| Work to complete |
Before copying, set aside the pictures; then restate exactly the lines from the one with "1325x481 pixels. At" through the last line of the records.

[Supplied material]

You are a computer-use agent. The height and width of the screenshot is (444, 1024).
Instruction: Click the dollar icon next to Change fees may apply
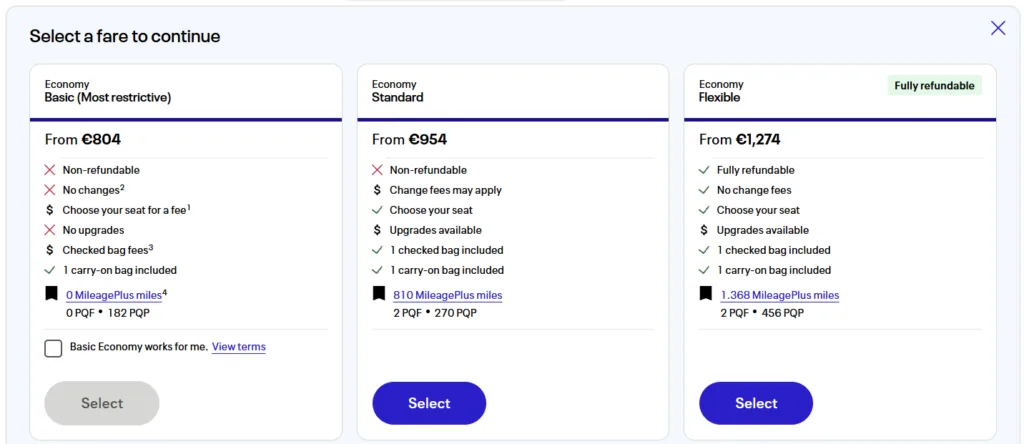tap(377, 190)
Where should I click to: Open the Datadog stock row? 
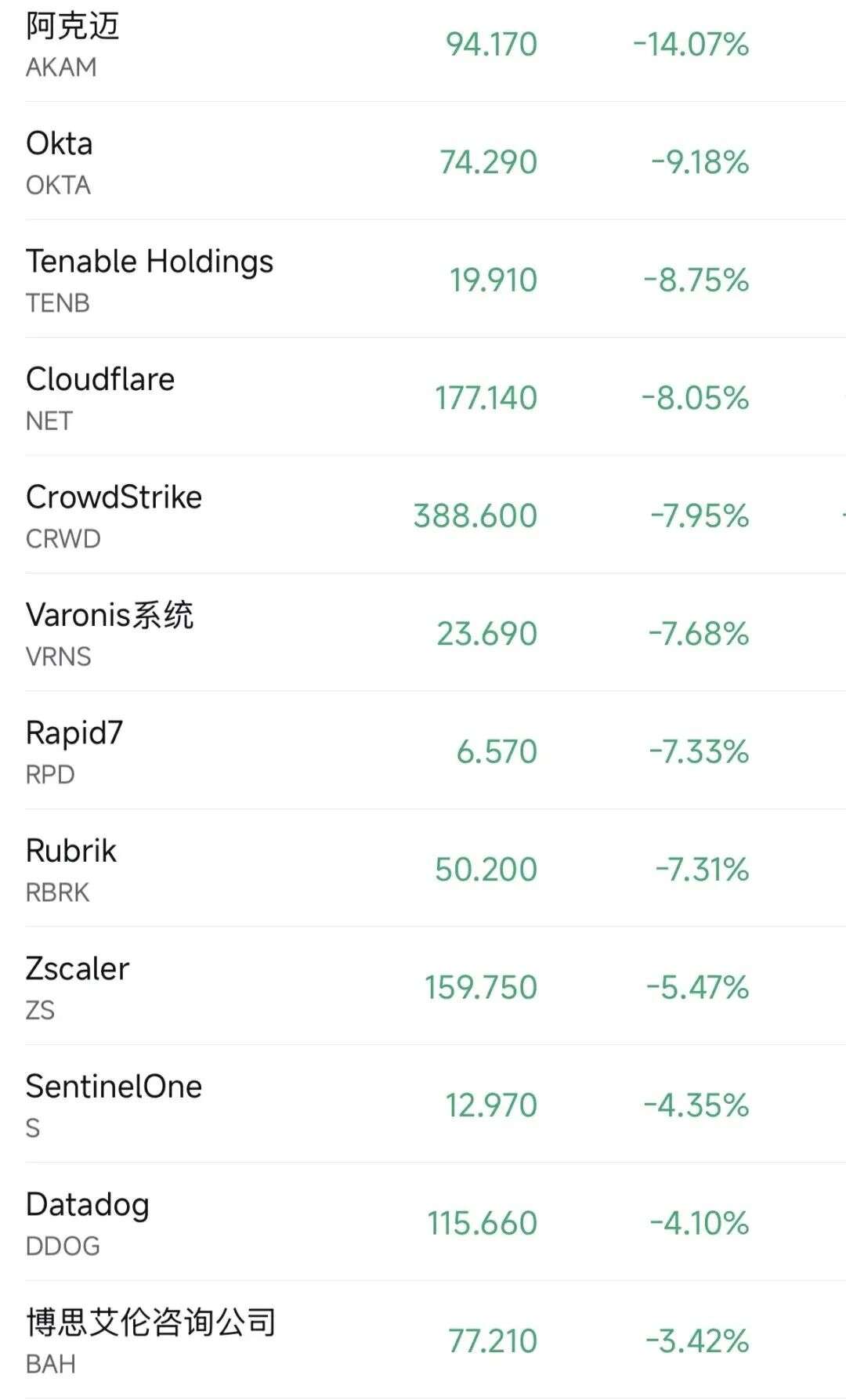(x=87, y=1205)
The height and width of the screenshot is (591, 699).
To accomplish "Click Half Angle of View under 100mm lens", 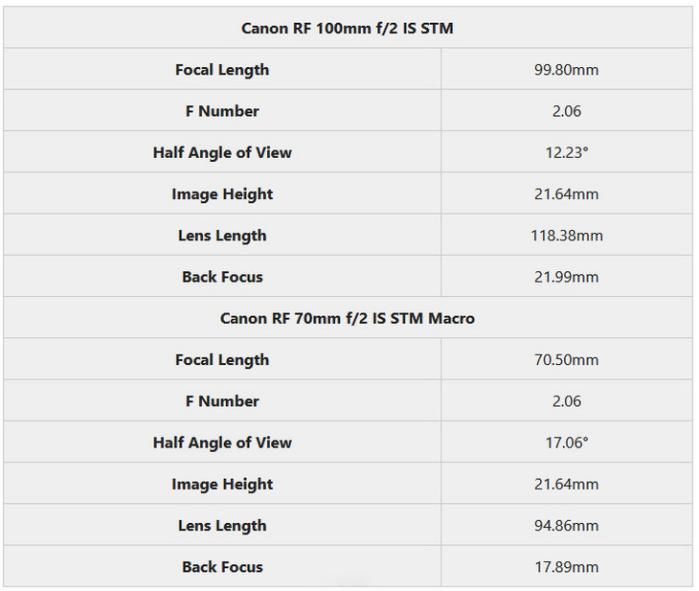I will click(x=222, y=153).
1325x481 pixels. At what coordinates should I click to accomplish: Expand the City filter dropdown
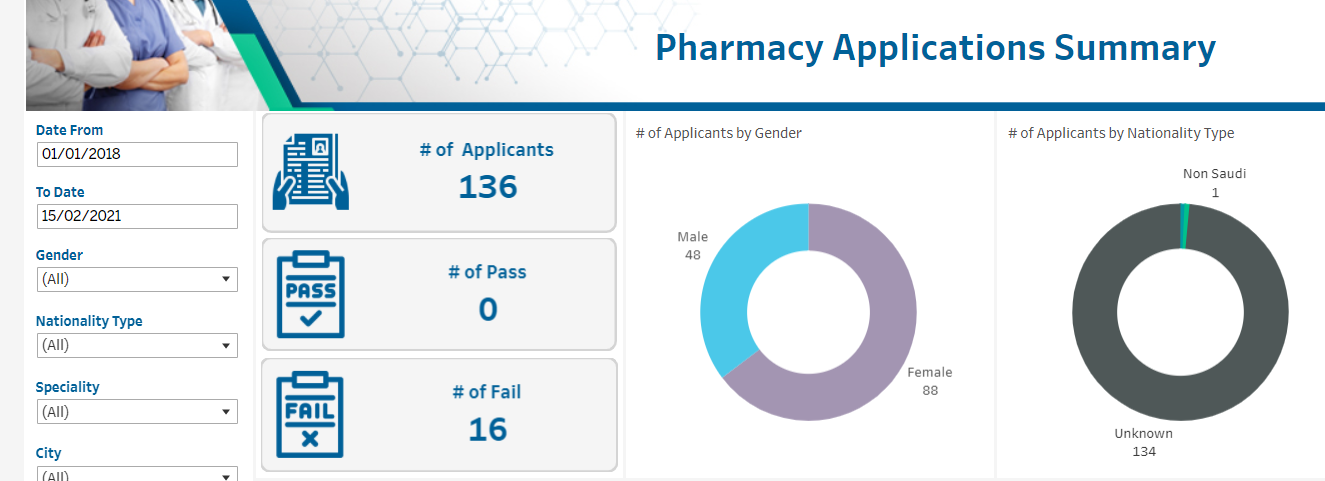click(137, 474)
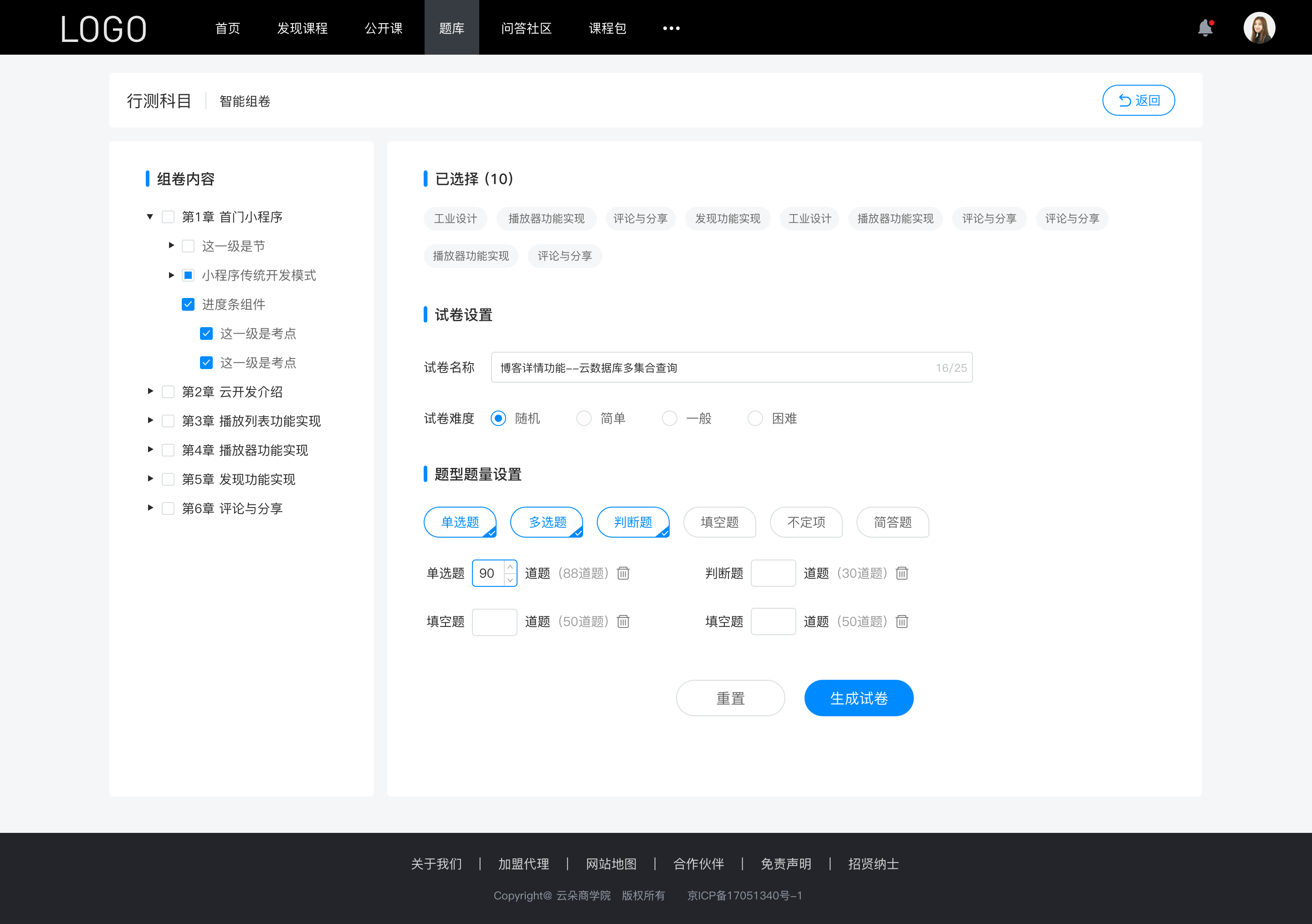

[/Supplied material]

| Output of the task |
1325x481 pixels. At what coordinates should I click to accomplish: Expand the City filter dropdown
click(137, 474)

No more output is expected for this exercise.